From the records below, collect every line that contains the string "strength", matching case exactly.

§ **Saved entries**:
# # # # # # #
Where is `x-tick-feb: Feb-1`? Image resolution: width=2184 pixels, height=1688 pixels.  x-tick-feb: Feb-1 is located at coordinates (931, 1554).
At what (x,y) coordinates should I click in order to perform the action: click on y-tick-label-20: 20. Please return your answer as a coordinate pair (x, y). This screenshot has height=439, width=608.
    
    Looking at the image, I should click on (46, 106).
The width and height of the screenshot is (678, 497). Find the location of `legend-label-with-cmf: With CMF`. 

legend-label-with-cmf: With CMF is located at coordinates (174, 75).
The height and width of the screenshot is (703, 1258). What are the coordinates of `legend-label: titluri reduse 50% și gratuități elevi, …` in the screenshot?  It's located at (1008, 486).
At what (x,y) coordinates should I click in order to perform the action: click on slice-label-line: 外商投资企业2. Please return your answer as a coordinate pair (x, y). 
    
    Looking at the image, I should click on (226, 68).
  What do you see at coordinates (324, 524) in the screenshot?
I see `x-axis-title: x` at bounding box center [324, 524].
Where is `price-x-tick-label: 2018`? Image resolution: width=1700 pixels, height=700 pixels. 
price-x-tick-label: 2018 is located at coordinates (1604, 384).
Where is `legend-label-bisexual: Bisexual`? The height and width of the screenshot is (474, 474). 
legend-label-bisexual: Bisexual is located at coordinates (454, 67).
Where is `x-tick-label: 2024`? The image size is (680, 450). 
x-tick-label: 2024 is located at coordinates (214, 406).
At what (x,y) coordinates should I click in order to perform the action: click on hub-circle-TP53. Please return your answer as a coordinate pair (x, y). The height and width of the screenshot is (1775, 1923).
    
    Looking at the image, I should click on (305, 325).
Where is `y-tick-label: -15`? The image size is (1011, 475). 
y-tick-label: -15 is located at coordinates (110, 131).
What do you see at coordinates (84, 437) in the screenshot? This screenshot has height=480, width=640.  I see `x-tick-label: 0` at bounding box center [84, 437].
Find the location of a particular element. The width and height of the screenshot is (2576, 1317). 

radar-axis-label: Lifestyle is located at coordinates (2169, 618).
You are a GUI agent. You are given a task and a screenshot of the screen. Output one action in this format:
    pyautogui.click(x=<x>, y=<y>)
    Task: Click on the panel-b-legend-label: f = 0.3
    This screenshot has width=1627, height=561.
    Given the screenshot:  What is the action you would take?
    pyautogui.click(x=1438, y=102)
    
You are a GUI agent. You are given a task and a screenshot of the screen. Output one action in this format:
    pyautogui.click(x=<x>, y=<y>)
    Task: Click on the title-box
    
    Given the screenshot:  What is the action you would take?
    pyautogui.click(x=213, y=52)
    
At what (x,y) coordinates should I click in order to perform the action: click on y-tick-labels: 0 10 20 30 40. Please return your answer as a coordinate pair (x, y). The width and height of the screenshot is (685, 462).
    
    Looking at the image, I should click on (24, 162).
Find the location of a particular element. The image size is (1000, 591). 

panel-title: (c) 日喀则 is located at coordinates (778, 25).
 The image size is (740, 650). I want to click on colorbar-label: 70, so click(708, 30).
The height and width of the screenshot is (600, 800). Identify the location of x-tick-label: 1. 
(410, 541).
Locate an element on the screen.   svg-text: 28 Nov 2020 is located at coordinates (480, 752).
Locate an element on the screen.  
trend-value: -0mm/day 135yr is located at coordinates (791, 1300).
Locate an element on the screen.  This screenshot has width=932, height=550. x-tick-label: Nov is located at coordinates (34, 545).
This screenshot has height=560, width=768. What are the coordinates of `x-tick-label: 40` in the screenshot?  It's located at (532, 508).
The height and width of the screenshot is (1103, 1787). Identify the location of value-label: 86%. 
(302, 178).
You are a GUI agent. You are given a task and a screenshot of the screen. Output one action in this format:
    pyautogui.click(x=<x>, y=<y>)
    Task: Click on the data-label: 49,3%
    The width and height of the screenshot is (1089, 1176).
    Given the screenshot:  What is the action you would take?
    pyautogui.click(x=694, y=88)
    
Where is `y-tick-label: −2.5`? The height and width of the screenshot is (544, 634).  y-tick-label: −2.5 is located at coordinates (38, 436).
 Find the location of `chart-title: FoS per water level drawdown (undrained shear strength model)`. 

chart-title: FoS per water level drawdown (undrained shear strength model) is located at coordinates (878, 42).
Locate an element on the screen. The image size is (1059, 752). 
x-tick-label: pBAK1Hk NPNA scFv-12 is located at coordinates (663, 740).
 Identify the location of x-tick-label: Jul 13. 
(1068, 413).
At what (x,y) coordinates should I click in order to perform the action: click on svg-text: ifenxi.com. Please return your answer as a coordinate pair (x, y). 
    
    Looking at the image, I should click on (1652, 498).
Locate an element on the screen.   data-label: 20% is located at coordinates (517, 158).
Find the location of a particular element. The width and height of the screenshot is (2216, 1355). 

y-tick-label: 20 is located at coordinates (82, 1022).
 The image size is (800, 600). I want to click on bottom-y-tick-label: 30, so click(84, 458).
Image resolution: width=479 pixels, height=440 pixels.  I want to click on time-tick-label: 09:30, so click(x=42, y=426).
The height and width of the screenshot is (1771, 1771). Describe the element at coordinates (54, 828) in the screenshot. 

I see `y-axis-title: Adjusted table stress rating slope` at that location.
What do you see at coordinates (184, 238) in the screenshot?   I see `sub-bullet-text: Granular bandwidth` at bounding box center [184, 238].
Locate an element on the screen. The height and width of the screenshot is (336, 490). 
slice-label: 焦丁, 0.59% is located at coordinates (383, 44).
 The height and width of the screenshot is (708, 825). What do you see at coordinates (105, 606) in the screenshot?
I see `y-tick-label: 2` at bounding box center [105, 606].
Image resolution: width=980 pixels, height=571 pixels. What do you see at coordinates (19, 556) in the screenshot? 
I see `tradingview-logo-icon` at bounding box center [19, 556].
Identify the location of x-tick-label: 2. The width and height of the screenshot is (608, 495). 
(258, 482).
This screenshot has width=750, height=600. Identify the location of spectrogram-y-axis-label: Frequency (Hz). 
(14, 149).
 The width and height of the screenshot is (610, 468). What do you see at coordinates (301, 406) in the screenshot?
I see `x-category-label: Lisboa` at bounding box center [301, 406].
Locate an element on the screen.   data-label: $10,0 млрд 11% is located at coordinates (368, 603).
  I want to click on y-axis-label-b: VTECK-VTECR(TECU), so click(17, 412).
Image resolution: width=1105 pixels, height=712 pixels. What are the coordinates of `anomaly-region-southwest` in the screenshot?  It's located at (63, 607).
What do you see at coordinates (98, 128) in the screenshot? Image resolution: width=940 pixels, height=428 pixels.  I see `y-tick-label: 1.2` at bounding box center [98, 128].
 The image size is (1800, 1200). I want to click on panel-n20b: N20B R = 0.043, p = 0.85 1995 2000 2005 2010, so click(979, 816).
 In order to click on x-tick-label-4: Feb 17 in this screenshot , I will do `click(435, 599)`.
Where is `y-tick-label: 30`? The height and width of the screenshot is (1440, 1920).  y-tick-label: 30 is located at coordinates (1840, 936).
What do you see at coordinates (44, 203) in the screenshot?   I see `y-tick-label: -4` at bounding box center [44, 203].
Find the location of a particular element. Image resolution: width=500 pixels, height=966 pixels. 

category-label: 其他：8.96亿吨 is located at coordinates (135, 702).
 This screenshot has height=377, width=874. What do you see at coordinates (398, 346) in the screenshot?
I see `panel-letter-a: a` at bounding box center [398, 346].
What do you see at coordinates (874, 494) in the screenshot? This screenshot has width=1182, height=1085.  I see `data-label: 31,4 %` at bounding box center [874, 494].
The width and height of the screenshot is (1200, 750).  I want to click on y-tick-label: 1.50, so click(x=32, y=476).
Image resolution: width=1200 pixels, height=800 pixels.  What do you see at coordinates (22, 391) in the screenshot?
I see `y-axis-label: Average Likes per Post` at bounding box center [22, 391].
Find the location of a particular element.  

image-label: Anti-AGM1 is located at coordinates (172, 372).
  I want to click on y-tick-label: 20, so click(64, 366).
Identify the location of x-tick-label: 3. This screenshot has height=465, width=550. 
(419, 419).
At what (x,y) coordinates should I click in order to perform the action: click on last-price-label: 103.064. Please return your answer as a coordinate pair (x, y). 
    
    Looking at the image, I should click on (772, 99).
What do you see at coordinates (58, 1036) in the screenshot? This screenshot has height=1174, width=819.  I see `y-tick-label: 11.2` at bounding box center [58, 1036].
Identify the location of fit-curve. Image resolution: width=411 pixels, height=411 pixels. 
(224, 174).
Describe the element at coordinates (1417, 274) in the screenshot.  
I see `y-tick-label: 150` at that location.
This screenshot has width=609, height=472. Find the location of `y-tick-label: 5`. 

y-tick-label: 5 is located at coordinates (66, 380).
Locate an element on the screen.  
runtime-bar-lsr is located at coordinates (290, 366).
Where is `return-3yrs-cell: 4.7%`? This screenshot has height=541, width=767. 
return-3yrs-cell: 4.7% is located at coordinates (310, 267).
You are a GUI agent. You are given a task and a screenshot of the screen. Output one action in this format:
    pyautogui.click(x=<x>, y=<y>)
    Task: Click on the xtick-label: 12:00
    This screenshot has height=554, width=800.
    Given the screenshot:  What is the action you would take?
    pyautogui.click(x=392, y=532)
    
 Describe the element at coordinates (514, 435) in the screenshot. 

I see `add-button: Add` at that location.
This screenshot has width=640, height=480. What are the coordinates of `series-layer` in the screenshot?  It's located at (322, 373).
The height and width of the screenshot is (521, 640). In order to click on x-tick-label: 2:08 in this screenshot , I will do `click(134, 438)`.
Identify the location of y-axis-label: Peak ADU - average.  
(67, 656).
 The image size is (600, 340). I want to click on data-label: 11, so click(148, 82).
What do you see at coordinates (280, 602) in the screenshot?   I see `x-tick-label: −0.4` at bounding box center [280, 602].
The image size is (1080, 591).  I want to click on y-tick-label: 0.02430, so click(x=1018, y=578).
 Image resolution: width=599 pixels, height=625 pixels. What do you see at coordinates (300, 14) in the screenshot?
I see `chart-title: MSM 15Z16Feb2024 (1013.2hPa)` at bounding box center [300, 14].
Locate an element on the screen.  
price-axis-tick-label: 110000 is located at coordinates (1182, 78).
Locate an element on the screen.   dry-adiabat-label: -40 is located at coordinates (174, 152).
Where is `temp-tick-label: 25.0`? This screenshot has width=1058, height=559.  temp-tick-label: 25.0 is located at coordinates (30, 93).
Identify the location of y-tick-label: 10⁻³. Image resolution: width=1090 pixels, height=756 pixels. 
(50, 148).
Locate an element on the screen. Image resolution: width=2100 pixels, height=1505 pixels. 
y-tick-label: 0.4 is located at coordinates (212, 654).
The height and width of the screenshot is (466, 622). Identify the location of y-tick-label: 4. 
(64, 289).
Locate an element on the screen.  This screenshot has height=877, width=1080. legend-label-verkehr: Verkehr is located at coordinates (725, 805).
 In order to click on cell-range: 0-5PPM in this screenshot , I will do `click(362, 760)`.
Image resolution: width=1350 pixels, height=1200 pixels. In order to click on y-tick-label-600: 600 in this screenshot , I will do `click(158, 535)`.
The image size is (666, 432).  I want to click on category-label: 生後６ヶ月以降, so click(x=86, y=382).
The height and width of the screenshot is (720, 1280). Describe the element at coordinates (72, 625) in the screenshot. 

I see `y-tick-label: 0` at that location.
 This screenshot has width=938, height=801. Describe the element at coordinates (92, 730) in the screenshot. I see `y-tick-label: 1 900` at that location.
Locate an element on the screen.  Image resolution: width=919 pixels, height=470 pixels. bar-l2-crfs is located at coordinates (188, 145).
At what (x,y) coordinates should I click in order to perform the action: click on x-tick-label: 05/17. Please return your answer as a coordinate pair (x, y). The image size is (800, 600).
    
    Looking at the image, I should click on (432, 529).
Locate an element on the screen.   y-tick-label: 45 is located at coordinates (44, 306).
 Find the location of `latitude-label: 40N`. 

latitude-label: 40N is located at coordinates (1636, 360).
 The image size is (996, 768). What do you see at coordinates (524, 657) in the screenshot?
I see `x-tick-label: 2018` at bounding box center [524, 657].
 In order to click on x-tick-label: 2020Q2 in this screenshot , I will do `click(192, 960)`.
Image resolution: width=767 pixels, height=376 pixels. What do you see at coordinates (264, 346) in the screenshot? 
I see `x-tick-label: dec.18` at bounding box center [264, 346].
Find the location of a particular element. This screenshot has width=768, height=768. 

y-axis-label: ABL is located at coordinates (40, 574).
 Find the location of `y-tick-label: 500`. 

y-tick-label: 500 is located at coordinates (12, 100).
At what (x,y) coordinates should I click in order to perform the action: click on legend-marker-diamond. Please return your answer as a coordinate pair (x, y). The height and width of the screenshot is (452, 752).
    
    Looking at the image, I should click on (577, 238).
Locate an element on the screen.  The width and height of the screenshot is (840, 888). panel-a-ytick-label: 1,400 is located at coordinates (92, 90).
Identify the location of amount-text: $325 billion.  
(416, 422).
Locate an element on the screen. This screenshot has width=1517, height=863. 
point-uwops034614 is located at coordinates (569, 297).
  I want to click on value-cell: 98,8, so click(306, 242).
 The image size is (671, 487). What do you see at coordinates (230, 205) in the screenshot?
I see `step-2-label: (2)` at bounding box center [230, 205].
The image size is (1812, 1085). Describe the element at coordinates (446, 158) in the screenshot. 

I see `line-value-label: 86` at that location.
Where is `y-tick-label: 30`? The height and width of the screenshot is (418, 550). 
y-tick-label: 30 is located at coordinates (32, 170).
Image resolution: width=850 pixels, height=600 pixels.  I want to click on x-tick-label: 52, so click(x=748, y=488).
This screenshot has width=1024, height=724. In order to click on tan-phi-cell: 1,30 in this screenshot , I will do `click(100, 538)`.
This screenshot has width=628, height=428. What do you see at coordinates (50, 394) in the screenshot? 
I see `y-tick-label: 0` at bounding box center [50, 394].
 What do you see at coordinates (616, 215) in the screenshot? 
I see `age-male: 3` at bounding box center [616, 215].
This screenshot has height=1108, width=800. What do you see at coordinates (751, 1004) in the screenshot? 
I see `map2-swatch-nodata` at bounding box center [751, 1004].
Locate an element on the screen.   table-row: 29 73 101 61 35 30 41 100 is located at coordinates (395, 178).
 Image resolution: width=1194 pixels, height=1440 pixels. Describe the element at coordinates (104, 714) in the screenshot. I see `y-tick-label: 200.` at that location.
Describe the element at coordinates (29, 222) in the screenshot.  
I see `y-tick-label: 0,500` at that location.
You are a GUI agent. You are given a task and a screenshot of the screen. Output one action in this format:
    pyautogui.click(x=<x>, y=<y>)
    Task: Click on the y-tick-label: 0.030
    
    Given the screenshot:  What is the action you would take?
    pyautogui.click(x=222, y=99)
# # # # # # #
§ **Exercise output**:
 Find the location of `chart-title: FoS per water level drawdown (undrained shear strength model)`. 
chart-title: FoS per water level drawdown (undrained shear strength model) is located at coordinates (878, 42).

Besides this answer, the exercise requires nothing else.